Answer： This equation describes a transformed secant wave. It's an upside-down wave, squished horizontally to repeat every 2 units, and shifted up by 1 unit.

Explain This is a question about understanding trigonometric functions and how their graphs change when you add, subtract, or multiply numbers in the equation. The solving step is:

Understand the basic idea of sec(x): Imagine sec(x) like the cousin of cos(x). The graph of cos(x) is a smooth up-and-down wave. But sec(x) is 1 divided by cos(x). This means where cos(x) is zero (like at 90 or 270 degrees, or pi/2 and 3pi/2 radians), sec(x) has these vertical lines called "asymptotes" where the graph never touches. In between these lines, sec(x) makes U-shaped curves that go up or down.

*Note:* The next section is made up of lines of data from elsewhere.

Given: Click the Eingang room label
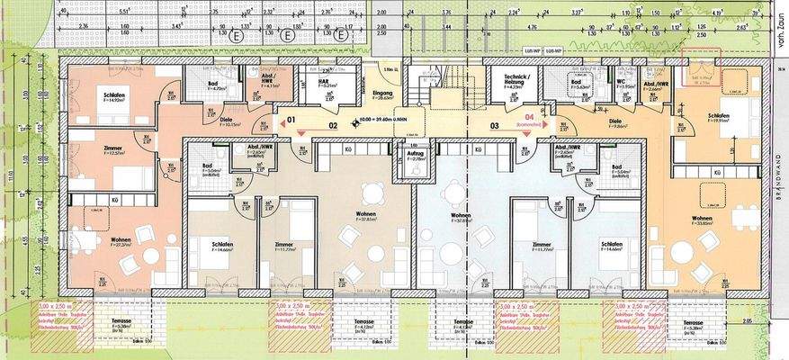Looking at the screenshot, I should [x=381, y=93].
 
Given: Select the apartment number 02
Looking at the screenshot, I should [x=332, y=126].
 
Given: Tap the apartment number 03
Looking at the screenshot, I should [x=493, y=126].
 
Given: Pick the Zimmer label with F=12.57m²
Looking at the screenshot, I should [x=86, y=150].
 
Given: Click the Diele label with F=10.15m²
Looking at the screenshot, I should [x=228, y=120].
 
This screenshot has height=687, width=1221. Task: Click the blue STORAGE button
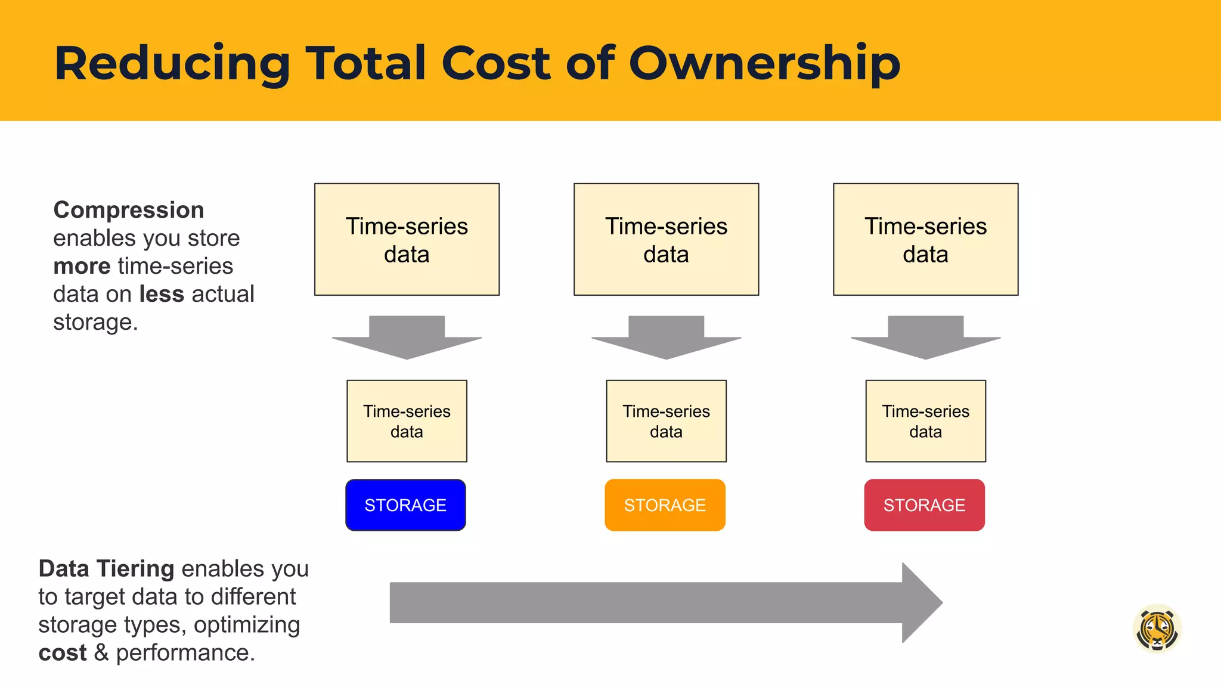click(x=405, y=505)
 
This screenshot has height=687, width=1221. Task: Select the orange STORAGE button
click(x=665, y=505)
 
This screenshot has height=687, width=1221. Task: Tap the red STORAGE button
click(x=924, y=505)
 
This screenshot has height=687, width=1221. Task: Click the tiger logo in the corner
click(x=1157, y=629)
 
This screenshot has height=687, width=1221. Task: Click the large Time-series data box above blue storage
click(x=407, y=239)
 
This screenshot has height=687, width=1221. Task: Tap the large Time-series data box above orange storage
click(x=667, y=239)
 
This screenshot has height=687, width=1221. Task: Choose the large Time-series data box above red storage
click(x=926, y=239)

Look at the pi*x inside: This part tells us how "fast" the wave repeats. Normally, a sec(x) wave takes 2*pi units to repeat its pattern. But because there's a pi next to x, it makes the wave repeat much quicker! To find the new repeating length (which we call the "period"), we can just divide the normal 2*pi by the pi in front of the x. So, 2*pi / pi = 2. This means our wave pattern will repeat every 2 units on the x-axis, making it look "squished" horizontally.

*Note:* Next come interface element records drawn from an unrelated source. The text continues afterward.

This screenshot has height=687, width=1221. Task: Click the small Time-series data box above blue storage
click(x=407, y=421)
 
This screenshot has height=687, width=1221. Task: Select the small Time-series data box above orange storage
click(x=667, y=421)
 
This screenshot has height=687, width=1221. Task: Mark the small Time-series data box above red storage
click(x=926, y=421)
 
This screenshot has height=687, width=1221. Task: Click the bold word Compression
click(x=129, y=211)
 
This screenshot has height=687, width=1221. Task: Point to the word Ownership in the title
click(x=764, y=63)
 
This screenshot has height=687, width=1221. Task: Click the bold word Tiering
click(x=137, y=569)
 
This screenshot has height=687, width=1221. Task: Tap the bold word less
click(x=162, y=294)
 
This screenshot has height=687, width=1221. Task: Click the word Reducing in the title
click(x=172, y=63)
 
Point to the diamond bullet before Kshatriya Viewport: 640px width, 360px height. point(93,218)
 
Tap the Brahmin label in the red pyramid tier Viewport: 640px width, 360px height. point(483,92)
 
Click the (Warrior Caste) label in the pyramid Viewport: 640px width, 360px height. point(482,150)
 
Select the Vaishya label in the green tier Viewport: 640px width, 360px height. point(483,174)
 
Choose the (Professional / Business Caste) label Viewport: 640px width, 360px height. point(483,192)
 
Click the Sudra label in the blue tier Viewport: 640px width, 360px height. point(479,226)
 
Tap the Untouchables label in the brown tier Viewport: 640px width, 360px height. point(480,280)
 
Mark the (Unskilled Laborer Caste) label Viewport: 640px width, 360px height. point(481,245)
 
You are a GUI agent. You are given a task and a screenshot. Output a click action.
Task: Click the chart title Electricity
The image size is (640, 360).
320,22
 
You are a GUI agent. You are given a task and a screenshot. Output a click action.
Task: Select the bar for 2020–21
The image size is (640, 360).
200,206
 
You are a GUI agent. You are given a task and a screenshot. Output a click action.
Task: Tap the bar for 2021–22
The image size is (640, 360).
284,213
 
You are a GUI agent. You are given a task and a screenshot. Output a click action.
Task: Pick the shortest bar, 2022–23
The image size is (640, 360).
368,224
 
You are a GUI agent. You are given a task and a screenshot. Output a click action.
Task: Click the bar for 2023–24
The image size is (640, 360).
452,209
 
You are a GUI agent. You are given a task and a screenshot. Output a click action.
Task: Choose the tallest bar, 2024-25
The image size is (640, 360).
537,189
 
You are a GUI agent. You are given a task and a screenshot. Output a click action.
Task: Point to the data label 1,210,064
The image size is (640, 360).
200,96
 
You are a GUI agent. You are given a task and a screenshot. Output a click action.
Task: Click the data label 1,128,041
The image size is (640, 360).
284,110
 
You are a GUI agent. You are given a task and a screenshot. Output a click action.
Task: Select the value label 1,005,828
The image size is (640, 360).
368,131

Notice the minus sign in front: The - right before sec means the whole graph gets flipped upside down! So, if the U-shapes usually opened upwards, now they open downwards. It's like looking at the graph in a mirror across the x-axis.

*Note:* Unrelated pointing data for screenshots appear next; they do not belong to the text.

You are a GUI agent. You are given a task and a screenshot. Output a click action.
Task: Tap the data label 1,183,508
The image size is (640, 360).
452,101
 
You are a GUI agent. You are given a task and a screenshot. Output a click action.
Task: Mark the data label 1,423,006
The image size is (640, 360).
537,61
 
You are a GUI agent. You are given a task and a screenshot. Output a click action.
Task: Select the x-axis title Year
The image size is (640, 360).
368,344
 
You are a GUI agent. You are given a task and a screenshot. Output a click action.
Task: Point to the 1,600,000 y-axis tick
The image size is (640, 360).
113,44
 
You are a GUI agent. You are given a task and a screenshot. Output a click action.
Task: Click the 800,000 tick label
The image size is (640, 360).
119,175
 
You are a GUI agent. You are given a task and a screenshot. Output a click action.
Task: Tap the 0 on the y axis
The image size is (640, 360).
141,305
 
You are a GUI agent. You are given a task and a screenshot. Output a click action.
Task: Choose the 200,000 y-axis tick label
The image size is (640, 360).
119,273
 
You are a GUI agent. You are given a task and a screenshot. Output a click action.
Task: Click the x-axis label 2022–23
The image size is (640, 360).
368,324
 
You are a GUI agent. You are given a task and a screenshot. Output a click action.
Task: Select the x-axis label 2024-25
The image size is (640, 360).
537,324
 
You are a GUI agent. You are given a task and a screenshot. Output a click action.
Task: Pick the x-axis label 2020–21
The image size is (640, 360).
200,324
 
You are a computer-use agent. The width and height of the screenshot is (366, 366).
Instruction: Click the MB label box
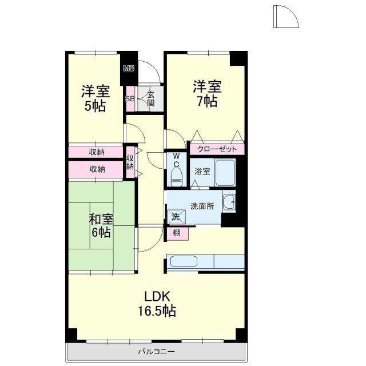[129, 70]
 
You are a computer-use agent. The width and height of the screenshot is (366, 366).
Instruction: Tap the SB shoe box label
[130, 98]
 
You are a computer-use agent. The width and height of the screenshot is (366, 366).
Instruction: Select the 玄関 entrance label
[150, 98]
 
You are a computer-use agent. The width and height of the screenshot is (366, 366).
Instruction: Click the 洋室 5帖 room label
[95, 98]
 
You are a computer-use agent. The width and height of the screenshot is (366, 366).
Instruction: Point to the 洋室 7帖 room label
[206, 94]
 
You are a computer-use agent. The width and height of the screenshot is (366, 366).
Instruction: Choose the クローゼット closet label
[217, 149]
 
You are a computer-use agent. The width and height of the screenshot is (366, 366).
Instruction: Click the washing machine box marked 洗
[176, 216]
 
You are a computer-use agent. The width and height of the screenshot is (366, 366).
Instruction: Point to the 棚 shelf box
[176, 233]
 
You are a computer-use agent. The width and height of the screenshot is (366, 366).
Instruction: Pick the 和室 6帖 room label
[101, 225]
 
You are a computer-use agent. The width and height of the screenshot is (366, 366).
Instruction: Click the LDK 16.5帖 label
[156, 304]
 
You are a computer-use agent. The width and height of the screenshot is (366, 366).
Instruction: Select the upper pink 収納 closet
[96, 152]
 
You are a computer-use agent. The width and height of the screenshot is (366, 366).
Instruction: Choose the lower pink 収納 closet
[96, 169]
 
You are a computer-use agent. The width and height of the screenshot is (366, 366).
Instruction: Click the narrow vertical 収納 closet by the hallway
[130, 162]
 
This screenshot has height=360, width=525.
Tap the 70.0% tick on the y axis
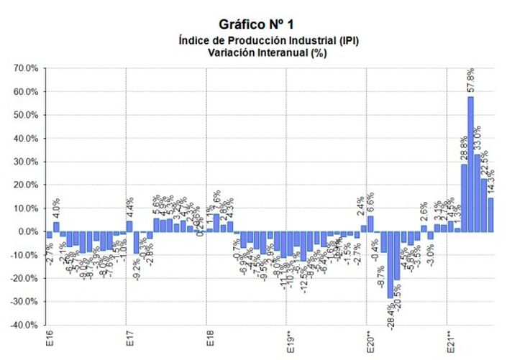pyautogui.click(x=27, y=68)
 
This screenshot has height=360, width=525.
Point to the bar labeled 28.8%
pyautogui.click(x=464, y=198)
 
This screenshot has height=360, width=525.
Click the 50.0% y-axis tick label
pyautogui.click(x=27, y=115)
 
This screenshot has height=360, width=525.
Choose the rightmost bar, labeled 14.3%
pyautogui.click(x=490, y=215)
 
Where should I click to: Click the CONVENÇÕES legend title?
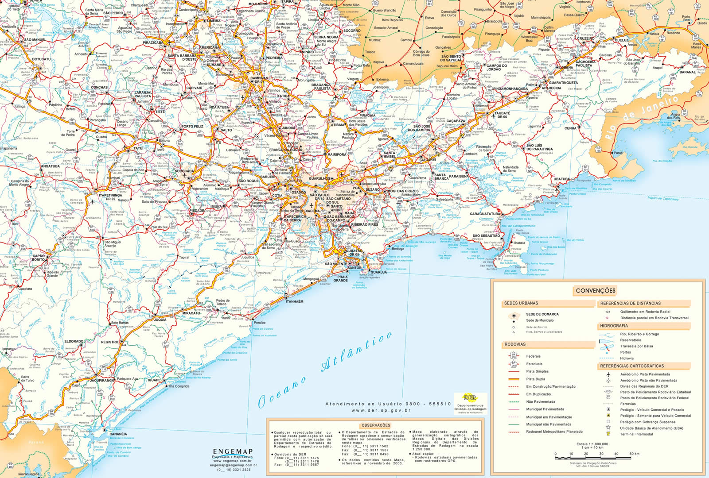[x=596, y=291]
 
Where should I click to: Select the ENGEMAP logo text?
[x=233, y=451]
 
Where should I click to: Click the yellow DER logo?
[x=470, y=397]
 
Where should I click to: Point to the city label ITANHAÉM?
[x=294, y=301]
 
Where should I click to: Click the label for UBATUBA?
[x=561, y=179]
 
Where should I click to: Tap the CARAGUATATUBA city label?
[x=485, y=214]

See the +1 at the end: This +1 is a vertical shift. It simply means the entire flipped and squished wave moves up by 1 unit. So, what was usually centered around the x-axis (where y=0) is now centered around the line y=1.

Answer

Answer： The function `y = -sec(πx) + 1` describes a wavy graph that repeats every 2 units, is flipped upside down, and is shifted up by 1 unit. Explain This is a question about **trigonometric functions and transformations**. The solving step is: Hey friend! So, this math problem gives us a function `y = -sec(πx) + 1`. It doesn't ask us to find a number, but it's like it's asking, "What kind of a graph does this make?" Let's break it down! First, `sec` is short for `secant`. It's a special kind of wave function, just like `sin` or `cos`. What's cool about `sec(x)` is that it's just `1` divided by `cos(x)`. This means wherever `cos(x)` is zero, `sec(x)` will have big gaps or lines (we call them asymptotes!) because you can't divide by zero! Now, let's look at each part of `y = -sec(πx) + 1`: 1. **The `πx` part inside `sec`**: Normally, a `sec(x)` wave takes a long time to repeat itself (about 6.28 units, which is `2π`). This is its "period." But when you put `πx` inside, it's like you're playing the wave on fast-forward! It makes the graph squish horizontally. The new period is `2π` divided by `π`, which is just `2`. So, this wave repeats itself every 2 units along the x-axis. Super quick! 2. **The `-` (minus sign) in front of `sec`**: This is like taking the whole graph and flipping it upside down! If a part of the `sec` graph usually curves upwards, this minus sign makes it curve downwards instead. And if it used to curve downwards, it now curves upwards. It's a reflection! 3. **The `+1` at the end**: This is the easiest part! It just means the entire graph gets lifted straight up by 1 unit. Imagine picking up the whole drawing and moving it up one step. So, instead of the middle of the wave being at `y=0`, it's now at `y=1`. So, if we put all these ideas together, we can understand what this function does: * It's a secant wave, which looks like a bunch of "U" shapes pointing up and down. * Because of the `πx`, these "U" shapes repeat very often, every 2 units on the x-axis. * Because of the `-` sign, the "U" shapes that would normally point up are now pointing down, and the ones pointing down are now pointing up. * And because of the `+1`, the whole set of "U" shapes is shifted up, so they are centered around `y=1`. This means the downward-pointing "U" shapes will reach down to `y=0` (or below), and the upward-pointing "U" shapes will start at `y=2` (or above). That's how we figure out what this function is doing!